# EXERCISE REQUIREMENTS
Reproduce the listing below verbatim, everything from the line containing "Identify the location of kbp-tick-label: 1590" down to the line containing "(136, 568).", both included.
*** THE DATA Section Begins ***
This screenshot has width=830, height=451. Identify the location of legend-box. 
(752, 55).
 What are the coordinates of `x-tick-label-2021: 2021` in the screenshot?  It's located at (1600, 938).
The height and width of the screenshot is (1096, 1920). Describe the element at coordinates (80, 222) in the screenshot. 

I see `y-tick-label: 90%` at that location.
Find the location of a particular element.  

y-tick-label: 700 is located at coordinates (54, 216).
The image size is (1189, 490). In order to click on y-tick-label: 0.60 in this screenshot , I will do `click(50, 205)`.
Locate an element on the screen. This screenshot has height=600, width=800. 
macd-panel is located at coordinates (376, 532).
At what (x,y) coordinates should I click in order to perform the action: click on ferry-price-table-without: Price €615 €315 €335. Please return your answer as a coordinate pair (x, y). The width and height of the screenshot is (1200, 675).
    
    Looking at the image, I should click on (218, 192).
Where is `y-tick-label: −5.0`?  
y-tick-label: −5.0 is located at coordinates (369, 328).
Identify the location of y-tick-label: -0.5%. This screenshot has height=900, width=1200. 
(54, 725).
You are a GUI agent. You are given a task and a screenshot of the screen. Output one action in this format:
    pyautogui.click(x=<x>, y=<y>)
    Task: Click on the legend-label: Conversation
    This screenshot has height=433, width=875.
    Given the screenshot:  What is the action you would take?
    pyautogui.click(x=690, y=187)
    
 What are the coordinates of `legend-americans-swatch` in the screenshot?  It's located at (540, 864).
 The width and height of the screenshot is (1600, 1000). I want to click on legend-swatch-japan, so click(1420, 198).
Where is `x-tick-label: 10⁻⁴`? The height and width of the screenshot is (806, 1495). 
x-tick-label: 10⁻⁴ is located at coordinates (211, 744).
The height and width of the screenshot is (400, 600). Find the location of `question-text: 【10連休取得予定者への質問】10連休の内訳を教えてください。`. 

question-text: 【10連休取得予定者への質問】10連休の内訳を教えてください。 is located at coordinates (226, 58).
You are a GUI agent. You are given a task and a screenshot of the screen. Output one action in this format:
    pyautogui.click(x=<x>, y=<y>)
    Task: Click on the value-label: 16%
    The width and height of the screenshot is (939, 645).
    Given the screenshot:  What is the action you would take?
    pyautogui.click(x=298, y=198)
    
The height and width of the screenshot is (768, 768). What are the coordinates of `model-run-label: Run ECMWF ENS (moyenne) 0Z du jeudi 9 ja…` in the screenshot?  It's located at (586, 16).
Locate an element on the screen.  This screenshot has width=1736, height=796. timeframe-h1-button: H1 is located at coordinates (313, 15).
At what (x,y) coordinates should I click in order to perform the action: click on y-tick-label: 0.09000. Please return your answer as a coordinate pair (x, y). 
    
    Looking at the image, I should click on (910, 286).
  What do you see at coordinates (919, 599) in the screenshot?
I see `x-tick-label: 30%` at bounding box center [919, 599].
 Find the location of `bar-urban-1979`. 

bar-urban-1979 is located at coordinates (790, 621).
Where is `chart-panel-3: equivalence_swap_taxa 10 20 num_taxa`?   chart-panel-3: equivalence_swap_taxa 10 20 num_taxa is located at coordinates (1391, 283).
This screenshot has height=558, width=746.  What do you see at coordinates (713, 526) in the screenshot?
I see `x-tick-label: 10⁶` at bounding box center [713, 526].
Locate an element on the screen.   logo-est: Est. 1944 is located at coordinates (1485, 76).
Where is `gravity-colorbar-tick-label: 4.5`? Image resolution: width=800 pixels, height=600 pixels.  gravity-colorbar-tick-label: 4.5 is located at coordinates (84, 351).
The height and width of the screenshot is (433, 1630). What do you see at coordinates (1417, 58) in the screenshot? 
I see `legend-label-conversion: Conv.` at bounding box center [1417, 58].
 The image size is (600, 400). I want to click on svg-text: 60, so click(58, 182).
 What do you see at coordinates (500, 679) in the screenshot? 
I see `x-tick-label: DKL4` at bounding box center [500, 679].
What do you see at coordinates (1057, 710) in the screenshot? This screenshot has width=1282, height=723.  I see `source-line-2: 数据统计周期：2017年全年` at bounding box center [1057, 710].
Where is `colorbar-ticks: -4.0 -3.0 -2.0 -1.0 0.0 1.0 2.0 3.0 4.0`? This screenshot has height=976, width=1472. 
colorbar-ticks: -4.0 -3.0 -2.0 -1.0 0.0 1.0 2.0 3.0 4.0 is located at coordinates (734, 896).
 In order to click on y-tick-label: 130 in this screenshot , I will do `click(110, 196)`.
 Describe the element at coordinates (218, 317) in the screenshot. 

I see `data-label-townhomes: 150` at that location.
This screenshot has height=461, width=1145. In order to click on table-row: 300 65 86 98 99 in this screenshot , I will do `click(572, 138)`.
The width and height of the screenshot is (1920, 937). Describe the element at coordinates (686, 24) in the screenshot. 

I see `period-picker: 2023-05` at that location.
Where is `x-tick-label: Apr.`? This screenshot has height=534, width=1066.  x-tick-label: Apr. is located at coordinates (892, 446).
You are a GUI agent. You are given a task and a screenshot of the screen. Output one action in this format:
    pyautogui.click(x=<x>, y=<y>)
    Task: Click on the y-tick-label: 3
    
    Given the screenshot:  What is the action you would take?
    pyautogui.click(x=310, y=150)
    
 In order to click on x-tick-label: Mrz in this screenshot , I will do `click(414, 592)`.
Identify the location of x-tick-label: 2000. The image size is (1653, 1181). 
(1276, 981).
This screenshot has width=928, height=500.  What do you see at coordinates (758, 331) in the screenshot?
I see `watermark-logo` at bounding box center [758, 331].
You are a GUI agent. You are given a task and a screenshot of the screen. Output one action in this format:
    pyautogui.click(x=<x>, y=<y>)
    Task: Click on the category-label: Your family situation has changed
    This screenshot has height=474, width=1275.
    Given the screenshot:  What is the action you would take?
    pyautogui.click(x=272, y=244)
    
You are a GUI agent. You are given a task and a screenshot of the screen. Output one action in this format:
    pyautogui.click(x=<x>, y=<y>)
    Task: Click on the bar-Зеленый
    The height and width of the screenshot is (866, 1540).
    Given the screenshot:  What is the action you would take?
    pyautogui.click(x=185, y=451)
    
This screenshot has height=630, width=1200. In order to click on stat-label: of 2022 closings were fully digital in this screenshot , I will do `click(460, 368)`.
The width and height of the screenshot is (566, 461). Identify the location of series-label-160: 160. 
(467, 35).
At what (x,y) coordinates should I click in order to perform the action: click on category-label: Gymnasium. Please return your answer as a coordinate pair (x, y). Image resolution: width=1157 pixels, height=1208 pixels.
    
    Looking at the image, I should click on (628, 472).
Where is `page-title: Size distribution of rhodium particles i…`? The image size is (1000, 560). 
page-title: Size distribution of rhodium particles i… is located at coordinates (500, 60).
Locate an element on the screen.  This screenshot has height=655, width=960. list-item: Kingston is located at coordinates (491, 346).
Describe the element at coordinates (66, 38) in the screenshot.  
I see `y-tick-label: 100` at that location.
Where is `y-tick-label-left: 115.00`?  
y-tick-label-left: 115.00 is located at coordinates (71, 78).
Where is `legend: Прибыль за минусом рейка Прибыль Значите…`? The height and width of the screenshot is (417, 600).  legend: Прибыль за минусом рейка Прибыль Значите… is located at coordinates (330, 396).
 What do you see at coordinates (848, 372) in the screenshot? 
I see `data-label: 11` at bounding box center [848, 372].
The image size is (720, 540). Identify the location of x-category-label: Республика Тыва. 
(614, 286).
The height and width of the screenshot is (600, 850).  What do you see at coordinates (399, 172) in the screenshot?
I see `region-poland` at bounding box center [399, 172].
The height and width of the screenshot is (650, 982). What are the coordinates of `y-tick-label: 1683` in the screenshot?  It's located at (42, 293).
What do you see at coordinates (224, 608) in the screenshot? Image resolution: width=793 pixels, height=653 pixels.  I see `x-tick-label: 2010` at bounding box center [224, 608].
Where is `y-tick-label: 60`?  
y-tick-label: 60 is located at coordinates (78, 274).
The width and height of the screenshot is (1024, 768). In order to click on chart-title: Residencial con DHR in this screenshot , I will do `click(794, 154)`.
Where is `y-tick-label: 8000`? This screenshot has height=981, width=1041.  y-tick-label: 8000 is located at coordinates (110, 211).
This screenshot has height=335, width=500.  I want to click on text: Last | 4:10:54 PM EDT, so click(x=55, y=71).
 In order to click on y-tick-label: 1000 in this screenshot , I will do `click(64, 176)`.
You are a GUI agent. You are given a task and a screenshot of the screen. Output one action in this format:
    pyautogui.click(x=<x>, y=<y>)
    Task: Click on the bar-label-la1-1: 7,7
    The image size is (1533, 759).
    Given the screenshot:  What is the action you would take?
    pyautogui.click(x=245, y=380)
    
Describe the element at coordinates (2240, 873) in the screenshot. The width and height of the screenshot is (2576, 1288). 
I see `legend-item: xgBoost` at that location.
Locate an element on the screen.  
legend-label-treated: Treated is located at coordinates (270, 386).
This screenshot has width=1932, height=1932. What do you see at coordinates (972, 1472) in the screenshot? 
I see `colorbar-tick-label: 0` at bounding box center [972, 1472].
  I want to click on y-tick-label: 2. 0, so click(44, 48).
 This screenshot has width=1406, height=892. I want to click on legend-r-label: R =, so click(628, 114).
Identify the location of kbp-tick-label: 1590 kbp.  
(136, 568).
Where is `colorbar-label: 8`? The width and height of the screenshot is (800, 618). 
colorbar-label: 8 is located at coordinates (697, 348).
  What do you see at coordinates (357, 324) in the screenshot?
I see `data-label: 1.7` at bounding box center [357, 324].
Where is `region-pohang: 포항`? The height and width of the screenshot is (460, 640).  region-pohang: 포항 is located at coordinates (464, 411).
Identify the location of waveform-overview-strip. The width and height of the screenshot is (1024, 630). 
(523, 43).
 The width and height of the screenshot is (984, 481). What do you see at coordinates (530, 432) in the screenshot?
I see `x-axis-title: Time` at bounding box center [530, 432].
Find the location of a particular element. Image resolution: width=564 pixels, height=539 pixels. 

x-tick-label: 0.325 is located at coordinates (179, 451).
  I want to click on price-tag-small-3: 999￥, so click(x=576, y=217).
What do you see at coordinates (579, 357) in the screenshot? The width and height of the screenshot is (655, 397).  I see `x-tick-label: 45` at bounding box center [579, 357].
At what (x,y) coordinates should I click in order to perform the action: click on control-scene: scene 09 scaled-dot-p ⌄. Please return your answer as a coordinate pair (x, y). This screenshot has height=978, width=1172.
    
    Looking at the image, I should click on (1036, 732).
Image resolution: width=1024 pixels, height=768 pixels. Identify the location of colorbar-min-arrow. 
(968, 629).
*** THE DATA Section Ends ***
# WORKED SOLUTION
Identify the location of kbp-tick-label: 1590 kbp.  
(136, 568).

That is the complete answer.